Word and element locating data
%%

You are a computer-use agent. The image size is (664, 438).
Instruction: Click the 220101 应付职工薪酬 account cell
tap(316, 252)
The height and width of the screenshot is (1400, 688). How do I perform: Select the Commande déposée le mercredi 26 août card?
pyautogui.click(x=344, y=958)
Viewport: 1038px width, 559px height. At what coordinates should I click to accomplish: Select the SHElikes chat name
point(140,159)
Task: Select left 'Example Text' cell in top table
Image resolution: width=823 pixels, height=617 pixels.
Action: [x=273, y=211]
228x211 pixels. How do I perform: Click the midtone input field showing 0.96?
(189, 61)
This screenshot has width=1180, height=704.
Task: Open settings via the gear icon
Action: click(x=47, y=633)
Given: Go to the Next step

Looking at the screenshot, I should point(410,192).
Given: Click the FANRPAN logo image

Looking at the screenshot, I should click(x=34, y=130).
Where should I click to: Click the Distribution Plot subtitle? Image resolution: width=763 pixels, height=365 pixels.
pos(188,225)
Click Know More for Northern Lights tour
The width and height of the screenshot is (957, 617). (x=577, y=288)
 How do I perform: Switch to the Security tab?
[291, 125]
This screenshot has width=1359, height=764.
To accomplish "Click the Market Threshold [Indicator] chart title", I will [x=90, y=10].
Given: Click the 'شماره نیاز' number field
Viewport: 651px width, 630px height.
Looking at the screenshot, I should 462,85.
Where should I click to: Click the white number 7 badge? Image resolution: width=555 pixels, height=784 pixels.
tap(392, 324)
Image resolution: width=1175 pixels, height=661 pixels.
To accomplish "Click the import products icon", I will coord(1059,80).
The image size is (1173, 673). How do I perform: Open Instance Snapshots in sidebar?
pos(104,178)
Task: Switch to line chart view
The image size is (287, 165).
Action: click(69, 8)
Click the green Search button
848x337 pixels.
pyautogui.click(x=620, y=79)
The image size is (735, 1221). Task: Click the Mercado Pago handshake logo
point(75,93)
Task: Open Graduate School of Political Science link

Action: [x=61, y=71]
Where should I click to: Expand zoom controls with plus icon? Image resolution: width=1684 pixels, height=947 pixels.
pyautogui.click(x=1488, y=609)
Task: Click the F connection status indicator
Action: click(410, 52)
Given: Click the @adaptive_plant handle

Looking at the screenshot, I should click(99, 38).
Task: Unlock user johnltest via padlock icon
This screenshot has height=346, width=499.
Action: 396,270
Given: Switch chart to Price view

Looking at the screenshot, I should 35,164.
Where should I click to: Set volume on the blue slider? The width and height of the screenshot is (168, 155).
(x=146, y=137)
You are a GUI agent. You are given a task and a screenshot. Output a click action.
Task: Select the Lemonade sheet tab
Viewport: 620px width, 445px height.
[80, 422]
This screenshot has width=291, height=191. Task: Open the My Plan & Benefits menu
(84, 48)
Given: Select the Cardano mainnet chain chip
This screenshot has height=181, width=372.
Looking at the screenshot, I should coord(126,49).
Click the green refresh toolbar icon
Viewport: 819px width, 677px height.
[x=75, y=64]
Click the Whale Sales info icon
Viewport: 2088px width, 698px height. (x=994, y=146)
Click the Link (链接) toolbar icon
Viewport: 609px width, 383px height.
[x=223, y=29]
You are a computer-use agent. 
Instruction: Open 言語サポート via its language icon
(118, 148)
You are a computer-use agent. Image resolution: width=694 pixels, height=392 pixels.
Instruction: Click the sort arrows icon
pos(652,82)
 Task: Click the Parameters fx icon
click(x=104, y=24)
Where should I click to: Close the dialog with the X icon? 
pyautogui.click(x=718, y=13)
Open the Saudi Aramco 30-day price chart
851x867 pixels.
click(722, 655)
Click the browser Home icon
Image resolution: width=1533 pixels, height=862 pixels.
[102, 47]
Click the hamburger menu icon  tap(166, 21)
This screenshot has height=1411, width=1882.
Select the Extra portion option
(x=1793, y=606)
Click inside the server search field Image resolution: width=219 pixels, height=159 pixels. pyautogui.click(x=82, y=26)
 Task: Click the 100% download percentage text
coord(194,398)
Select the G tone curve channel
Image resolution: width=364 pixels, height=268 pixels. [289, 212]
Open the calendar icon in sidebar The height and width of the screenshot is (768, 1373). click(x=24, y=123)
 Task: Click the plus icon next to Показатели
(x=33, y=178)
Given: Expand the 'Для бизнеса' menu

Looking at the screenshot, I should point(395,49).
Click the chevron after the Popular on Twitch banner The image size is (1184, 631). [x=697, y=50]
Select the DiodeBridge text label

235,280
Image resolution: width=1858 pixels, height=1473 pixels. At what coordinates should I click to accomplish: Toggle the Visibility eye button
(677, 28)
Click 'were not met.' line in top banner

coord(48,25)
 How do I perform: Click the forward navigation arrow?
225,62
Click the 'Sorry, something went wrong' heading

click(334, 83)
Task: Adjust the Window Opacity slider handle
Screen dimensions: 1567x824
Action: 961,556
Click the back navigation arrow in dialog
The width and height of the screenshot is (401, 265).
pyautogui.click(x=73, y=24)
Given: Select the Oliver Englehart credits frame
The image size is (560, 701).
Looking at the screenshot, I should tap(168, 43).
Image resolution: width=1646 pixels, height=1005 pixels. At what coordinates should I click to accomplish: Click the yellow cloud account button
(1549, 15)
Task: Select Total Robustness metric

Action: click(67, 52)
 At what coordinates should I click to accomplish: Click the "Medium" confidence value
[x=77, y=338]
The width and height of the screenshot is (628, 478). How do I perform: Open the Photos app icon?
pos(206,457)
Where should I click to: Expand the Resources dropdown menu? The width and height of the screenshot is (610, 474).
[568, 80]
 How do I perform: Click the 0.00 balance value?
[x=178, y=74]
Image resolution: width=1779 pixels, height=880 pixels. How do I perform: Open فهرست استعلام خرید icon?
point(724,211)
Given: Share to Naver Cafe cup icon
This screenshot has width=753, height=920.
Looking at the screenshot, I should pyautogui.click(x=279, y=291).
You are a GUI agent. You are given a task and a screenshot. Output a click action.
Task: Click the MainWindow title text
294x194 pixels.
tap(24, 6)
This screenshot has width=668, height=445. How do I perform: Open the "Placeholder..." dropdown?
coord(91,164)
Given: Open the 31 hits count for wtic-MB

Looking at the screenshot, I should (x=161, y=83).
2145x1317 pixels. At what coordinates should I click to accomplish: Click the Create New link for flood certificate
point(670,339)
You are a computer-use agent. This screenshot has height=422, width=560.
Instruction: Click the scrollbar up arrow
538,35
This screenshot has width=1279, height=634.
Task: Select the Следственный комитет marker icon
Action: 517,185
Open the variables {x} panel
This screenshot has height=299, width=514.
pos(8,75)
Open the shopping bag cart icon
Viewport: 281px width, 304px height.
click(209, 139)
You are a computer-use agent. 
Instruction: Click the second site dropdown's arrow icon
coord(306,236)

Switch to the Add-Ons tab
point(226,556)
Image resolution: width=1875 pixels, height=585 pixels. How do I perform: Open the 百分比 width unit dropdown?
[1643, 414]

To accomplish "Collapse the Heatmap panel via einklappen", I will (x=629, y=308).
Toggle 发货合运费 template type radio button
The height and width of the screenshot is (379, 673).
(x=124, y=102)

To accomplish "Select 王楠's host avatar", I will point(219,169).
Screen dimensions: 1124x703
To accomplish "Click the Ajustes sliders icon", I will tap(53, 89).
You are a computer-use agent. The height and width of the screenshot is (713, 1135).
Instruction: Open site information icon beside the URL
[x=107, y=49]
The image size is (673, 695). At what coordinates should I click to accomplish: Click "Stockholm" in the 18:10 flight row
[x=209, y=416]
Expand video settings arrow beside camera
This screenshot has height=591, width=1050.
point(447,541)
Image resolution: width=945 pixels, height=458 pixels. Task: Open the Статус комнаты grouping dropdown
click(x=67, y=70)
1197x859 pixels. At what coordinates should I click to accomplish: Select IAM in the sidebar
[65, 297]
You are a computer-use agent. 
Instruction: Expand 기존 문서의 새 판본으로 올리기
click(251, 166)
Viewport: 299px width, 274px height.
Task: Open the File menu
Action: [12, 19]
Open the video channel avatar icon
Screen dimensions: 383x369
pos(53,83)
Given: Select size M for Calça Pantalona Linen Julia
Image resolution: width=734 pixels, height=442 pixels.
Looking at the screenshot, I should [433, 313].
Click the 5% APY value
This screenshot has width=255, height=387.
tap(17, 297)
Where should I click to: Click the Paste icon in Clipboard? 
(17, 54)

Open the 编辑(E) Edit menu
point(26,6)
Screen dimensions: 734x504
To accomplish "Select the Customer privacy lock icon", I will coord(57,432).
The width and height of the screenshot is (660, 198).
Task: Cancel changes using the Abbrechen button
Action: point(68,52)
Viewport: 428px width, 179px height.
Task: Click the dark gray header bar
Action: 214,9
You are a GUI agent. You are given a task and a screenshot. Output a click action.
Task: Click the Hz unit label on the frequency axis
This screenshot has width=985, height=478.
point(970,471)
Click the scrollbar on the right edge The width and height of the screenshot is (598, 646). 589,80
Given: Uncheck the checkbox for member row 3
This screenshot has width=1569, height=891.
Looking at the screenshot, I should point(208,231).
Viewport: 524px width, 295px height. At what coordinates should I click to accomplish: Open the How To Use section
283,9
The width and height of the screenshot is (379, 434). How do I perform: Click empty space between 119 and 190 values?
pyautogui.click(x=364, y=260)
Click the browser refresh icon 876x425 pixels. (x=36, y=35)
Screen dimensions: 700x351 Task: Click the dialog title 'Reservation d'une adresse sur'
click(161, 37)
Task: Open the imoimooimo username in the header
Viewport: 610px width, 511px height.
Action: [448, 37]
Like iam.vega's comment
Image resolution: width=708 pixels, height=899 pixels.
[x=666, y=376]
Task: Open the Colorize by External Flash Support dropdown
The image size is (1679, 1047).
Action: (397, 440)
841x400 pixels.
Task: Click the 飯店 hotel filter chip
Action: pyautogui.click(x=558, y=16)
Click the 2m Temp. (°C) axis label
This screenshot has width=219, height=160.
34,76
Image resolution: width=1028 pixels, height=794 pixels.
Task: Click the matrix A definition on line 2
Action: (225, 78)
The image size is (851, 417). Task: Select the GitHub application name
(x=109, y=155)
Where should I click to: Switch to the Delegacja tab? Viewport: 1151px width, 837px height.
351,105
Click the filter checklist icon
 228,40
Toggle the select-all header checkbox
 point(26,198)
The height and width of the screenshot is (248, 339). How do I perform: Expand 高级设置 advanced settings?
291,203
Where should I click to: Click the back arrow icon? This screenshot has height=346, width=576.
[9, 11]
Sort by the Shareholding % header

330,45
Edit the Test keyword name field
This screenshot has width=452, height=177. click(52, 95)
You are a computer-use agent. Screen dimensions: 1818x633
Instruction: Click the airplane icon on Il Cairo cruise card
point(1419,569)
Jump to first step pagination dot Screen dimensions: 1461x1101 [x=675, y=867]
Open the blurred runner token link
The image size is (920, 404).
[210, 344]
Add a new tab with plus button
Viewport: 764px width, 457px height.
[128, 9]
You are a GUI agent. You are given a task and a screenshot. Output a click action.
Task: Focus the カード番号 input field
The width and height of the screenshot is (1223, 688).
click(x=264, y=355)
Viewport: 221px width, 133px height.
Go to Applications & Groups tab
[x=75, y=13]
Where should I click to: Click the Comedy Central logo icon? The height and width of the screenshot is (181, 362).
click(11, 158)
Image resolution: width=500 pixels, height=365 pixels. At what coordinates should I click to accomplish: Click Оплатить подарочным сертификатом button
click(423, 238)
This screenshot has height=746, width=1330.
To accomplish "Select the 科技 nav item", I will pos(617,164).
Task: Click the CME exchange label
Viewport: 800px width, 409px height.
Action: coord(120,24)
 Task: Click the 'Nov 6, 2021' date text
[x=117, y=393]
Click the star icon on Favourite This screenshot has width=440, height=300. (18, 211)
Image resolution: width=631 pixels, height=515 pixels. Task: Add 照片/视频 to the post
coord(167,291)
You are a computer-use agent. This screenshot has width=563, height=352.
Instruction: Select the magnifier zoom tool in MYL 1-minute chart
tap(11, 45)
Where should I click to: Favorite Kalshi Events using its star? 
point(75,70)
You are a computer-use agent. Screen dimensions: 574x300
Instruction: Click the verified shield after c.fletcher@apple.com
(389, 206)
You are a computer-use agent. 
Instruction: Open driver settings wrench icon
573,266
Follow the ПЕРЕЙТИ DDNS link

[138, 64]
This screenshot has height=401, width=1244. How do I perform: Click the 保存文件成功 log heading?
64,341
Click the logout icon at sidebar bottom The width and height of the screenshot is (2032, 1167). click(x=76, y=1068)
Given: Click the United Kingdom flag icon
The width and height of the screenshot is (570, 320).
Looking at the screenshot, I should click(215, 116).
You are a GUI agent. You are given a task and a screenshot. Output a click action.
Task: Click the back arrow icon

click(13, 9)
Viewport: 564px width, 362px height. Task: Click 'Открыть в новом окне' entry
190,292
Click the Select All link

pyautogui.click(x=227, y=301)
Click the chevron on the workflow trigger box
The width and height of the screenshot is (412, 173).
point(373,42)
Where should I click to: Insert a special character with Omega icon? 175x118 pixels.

%%

=== Aim of the exercise ===
Retype the lines of the records exactly, from the line that contains "Viewport: 564px width, 362px" through the end of the records, including both ends.

=== Solution ===
Viewport: 564px width, 362px height. Task: Click 'Открыть в новом окне' entry
190,292
Click the Select All link

pyautogui.click(x=227, y=301)
Click the chevron on the workflow trigger box
The width and height of the screenshot is (412, 173).
point(373,42)
Where should I click to: Insert a special character with Omega icon? 175x118 pixels.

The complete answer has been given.